BEGIN Records for the task

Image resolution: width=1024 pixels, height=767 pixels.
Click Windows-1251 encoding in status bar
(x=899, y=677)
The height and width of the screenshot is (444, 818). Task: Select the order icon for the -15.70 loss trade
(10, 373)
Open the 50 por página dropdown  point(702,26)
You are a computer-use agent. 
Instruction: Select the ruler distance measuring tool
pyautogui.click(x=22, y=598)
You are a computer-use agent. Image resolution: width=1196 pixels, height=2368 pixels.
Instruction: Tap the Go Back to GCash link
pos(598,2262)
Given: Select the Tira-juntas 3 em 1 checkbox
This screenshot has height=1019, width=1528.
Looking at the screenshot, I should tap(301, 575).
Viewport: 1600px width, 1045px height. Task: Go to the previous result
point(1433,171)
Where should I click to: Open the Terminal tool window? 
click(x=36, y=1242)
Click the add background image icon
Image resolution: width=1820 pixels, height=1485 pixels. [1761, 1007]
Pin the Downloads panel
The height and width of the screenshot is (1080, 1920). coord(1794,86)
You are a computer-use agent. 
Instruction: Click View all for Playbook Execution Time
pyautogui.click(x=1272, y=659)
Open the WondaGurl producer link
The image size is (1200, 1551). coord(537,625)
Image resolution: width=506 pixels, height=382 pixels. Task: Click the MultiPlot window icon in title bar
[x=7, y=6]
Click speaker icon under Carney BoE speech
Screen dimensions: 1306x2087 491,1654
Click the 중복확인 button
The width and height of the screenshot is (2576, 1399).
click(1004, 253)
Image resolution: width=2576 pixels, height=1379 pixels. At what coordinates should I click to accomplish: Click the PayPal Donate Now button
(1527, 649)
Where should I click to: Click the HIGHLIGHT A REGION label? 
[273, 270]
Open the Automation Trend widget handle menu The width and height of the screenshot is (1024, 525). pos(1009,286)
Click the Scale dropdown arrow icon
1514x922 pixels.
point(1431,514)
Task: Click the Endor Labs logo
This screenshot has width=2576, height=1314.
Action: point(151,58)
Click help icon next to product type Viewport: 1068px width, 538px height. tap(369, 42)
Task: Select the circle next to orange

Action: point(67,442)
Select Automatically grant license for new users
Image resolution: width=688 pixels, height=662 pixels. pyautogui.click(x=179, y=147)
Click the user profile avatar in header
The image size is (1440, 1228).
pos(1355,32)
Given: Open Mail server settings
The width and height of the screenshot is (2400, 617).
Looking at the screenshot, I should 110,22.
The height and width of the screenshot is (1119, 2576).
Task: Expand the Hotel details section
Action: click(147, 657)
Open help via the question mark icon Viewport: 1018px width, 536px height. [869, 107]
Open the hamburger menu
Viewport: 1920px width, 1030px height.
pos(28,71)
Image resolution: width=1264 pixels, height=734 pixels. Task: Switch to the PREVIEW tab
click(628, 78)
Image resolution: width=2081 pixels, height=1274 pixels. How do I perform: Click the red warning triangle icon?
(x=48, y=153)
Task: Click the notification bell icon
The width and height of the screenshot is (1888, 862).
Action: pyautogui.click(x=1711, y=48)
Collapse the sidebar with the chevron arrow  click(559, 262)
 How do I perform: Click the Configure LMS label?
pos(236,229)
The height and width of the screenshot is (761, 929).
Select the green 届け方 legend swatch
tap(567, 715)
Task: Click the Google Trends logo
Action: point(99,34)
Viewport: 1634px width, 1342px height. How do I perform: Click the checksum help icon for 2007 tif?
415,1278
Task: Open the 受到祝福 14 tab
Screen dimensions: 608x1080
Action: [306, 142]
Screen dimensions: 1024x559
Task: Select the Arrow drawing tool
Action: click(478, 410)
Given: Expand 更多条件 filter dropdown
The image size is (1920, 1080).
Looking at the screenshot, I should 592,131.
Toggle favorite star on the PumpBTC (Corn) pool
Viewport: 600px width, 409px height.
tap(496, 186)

END Records for the task

Lay out all of the entries above as a JSON list of strings, with one string for each line and blank lines left out.

[
  "Image resolution: width=1024 pixels, height=767 pixels.",
  "Click Windows-1251 encoding in status bar",
  "(x=899, y=677)",
  "The height and width of the screenshot is (444, 818). Task: Select the order icon for the -15.70 loss trade",
  "(10, 373)",
  "Open the 50 por página dropdown  point(702,26)",
  "You are a computer-use agent. ",
  "Instruction: Select the ruler distance measuring tool",
  "pyautogui.click(x=22, y=598)",
  "You are a computer-use agent. Image resolution: width=1196 pixels, height=2368 pixels.",
  "Instruction: Tap the Go Back to GCash link",
  "pos(598,2262)",
  "Given: Select the Tira-juntas 3 em 1 checkbox",
  "This screenshot has height=1019, width=1528.",
  "Looking at the screenshot, I should tap(301, 575).",
  "Viewport: 1600px width, 1045px height. Task: Go to the previous result",
  "point(1433,171)",
  "Where should I click to: Open the Terminal tool window? ",
  "click(x=36, y=1242)",
  "Click the add background image icon",
  "Image resolution: width=1820 pixels, height=1485 pixels. [1761, 1007]",
  "Pin the Downloads panel",
  "The height and width of the screenshot is (1080, 1920). coord(1794,86)",
  "You are a computer-use agent. ",
  "Instruction: Click View all for Playbook Execution Time",
  "pyautogui.click(x=1272, y=659)",
  "Open the WondaGurl producer link",
  "The image size is (1200, 1551). coord(537,625)",
  "Image resolution: width=506 pixels, height=382 pixels. Task: Click the MultiPlot window icon in title bar",
  "[x=7, y=6]",
  "Click speaker icon under Carney BoE speech",
  "Screen dimensions: 1306x2087 491,1654",
  "Click the 중복확인 button",
  "The width and height of the screenshot is (2576, 1399).",
  "click(1004, 253)",
  "Image resolution: width=2576 pixels, height=1379 pixels. At what coordinates should I click to accomplish: Click the PayPal Donate Now button",
  "(1527, 649)",
  "Where should I click to: Click the HIGHLIGHT A REGION label? ",
  "[273, 270]",
  "Open the Automation Trend widget handle menu The width and height of the screenshot is (1024, 525). pos(1009,286)",
  "Click the Scale dropdown arrow icon",
  "1514x922 pixels.",
  "point(1431,514)",
  "Task: Click the Endor Labs logo",
  "This screenshot has width=2576, height=1314.",
  "Action: point(151,58)",
  "Click help icon next to product type Viewport: 1068px width, 538px height. tap(369, 42)",
  "Task: Select the circle next to orange",
  "Action: point(67,442)",
  "Select Automatically grant license for new users",
  "Image resolution: width=688 pixels, height=662 pixels. pyautogui.click(x=179, y=147)",
  "Click the user profile avatar in header",
  "The image size is (1440, 1228).",
  "pos(1355,32)",
  "Given: Open Mail server settings",
  "The width and height of the screenshot is (2400, 617).",
  "Looking at the screenshot, I should 110,22.",
  "The height and width of the screenshot is (1119, 2576).",
  "Task: Expand the Hotel details section",
  "Action: click(147, 657)",
  "Open help via the question mark icon Viewport: 1018px width, 536px height. [869, 107]",
  "Open the hamburger menu",
  "Viewport: 1920px width, 1030px height.",
  "pos(28,71)",
  "Image resolution: width=1264 pixels, height=734 pixels. Task: Switch to the PREVIEW tab",
  "click(628, 78)",
  "Image resolution: width=2081 pixels, height=1274 pixels. How do I perform: Click the red warning triangle icon?",
  "(x=48, y=153)",
  "Task: Click the notification bell icon",
  "The width and height of the screenshot is (1888, 862).",
  "Action: pyautogui.click(x=1711, y=48)",
  "Collapse the sidebar with the chevron arrow  click(559, 262)",
  " How do I perform: Click the Configure LMS label?",
  "pos(236,229)",
  "The height and width of the screenshot is (761, 929).",
  "Select the green 届け方 legend swatch",
  "tap(567, 715)",
  "Task: Click the Google Trends logo",
  "Action: point(99,34)",
  "Viewport: 1634px width, 1342px height. How do I perform: Click the checksum help icon for 2007 tif?",
  "415,1278",
  "Task: Open the 受到祝福 14 tab",
  "Screen dimensions: 608x1080",
  "Action: [306, 142]",
  "Screen dimensions: 1024x559",
  "Task: Select the Arrow drawing tool",
  "Action: click(478, 410)",
  "Given: Expand 更多条件 filter dropdown",
  "The image size is (1920, 1080).",
  "Looking at the screenshot, I should 592,131.",
  "Toggle favorite star on the PumpBTC (Corn) pool",
  "Viewport: 600px width, 409px height.",
  "tap(496, 186)"
]